(INPUT Opens)

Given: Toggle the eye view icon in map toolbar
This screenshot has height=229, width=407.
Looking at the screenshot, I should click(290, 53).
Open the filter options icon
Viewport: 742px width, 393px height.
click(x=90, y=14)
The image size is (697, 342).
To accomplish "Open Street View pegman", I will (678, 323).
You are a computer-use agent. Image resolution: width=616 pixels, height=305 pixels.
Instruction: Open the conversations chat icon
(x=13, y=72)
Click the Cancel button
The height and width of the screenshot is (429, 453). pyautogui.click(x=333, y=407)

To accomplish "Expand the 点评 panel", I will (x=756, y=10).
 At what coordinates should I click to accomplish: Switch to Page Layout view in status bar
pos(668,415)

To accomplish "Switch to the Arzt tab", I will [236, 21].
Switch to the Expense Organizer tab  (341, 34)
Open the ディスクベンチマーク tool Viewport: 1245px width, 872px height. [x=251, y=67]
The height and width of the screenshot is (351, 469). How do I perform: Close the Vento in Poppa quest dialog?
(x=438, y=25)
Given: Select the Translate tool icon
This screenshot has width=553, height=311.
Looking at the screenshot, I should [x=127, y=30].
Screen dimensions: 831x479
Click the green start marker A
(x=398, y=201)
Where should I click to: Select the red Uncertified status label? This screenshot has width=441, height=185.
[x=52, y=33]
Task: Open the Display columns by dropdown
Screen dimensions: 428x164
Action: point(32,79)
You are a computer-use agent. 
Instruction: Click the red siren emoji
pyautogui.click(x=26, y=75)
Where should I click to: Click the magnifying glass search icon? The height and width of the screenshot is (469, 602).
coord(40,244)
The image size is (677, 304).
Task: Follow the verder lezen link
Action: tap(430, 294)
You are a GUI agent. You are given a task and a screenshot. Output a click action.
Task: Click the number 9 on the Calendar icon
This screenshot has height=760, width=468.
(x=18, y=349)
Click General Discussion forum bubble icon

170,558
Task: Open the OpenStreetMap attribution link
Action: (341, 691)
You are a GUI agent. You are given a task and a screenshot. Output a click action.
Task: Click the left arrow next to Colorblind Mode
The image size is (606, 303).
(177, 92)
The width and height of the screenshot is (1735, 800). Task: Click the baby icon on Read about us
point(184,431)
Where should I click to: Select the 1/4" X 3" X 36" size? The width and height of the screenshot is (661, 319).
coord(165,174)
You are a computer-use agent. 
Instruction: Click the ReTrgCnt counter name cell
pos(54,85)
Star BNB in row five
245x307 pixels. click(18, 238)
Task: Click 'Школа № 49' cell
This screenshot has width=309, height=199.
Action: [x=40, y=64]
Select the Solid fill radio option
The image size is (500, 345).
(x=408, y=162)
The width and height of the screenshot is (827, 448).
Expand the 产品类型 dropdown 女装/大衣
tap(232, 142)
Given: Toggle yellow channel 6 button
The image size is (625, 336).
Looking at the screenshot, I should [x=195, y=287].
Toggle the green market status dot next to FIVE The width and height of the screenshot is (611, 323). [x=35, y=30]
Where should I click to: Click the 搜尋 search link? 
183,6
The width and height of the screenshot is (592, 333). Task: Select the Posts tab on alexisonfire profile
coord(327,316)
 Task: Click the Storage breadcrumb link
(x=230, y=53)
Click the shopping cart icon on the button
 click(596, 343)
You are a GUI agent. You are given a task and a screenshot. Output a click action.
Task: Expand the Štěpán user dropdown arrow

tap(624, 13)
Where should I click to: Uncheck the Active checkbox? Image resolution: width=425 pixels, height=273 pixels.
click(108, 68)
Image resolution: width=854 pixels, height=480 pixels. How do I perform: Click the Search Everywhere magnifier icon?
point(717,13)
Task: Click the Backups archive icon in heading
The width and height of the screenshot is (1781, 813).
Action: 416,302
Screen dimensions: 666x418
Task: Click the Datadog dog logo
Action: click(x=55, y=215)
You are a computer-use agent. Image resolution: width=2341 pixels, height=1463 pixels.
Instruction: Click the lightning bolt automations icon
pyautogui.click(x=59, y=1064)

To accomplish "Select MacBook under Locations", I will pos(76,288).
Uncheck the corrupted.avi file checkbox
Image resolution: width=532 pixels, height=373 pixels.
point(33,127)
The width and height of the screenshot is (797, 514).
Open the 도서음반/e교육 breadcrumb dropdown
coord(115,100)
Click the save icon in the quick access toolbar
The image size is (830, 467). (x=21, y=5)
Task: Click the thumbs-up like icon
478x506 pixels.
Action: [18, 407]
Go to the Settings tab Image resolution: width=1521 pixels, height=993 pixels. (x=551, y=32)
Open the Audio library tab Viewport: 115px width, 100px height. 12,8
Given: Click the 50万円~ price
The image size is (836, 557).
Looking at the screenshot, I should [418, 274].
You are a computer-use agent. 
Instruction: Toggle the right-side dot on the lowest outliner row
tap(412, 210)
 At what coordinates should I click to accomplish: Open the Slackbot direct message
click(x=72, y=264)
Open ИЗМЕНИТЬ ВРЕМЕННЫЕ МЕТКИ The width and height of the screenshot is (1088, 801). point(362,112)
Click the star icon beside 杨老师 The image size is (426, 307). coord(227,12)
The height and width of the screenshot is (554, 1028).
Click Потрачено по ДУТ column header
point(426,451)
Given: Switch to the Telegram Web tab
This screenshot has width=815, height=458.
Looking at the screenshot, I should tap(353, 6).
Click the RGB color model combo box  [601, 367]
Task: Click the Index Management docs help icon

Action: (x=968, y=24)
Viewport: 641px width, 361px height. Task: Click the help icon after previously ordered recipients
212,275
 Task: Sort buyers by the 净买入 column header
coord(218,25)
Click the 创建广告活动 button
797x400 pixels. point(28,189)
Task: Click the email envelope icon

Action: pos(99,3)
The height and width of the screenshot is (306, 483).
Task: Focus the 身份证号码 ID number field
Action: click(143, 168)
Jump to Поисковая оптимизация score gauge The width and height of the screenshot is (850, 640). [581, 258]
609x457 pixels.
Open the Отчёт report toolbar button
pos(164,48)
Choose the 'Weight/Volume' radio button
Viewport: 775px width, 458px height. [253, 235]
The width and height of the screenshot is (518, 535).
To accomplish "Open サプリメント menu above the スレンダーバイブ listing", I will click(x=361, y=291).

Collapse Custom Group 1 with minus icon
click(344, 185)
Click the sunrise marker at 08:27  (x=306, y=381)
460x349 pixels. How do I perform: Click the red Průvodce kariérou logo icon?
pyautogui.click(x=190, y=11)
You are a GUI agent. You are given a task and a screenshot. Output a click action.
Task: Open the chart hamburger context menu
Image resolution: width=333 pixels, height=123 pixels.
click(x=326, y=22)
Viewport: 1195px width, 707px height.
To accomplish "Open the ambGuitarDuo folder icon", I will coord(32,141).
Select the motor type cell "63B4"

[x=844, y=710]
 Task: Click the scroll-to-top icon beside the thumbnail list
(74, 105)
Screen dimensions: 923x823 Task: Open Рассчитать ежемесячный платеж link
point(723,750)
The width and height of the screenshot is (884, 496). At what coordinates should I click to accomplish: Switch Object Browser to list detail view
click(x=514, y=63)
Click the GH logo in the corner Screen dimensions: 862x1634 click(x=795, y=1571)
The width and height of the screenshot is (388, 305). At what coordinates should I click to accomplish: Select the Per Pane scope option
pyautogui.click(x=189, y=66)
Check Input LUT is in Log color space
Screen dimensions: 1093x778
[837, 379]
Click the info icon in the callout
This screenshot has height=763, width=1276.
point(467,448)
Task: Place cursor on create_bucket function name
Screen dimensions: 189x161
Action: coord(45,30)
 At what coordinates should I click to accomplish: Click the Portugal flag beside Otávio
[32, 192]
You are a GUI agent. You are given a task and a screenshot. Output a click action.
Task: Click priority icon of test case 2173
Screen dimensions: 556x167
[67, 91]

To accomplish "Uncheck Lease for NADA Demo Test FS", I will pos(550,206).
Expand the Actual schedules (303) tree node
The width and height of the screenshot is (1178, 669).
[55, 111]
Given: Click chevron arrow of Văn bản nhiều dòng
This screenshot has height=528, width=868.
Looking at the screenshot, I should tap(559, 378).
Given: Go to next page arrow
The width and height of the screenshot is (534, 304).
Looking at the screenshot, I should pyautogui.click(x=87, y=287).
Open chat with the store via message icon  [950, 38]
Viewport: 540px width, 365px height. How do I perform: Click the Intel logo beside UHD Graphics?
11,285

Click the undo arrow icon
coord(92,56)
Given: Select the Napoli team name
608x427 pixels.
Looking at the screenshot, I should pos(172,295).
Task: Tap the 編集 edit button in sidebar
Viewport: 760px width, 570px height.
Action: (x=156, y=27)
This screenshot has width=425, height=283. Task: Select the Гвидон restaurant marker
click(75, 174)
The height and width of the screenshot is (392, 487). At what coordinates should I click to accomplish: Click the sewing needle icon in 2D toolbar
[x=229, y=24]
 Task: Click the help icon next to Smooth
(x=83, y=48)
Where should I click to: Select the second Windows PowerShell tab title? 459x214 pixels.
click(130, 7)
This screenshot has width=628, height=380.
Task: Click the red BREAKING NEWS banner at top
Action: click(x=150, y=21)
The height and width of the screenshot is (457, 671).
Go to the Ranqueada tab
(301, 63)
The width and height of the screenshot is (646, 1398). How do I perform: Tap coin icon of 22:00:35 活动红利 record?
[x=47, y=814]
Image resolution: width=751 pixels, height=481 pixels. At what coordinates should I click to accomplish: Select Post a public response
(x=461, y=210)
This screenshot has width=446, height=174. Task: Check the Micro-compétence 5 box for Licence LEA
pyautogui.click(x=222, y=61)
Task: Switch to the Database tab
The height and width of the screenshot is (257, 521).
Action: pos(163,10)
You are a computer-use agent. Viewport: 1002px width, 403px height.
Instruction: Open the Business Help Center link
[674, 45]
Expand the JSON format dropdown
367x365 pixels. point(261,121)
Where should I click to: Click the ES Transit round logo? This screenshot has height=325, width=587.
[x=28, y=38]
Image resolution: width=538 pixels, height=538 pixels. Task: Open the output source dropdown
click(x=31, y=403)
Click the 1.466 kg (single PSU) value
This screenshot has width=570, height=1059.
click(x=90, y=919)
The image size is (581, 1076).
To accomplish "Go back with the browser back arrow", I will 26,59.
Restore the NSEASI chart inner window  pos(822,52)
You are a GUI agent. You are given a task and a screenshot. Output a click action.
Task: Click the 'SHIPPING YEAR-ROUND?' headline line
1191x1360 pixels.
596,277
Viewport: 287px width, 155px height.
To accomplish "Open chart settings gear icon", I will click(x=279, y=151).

(INPUT Closes)

ASSIGNED TASK: Among the records above, repeat exactly the line with "Go to the Ranqueada tab", the line with "Task: Switch to the Database tab", and every line in between, and only those.

ANSWER SECTION:
Go to the Ranqueada tab
(301, 63)
The width and height of the screenshot is (646, 1398). How do I perform: Tap coin icon of 22:00:35 活动红利 record?
[x=47, y=814]
Image resolution: width=751 pixels, height=481 pixels. At what coordinates should I click to accomplish: Select Post a public response
(x=461, y=210)
This screenshot has width=446, height=174. Task: Check the Micro-compétence 5 box for Licence LEA
pyautogui.click(x=222, y=61)
Task: Switch to the Database tab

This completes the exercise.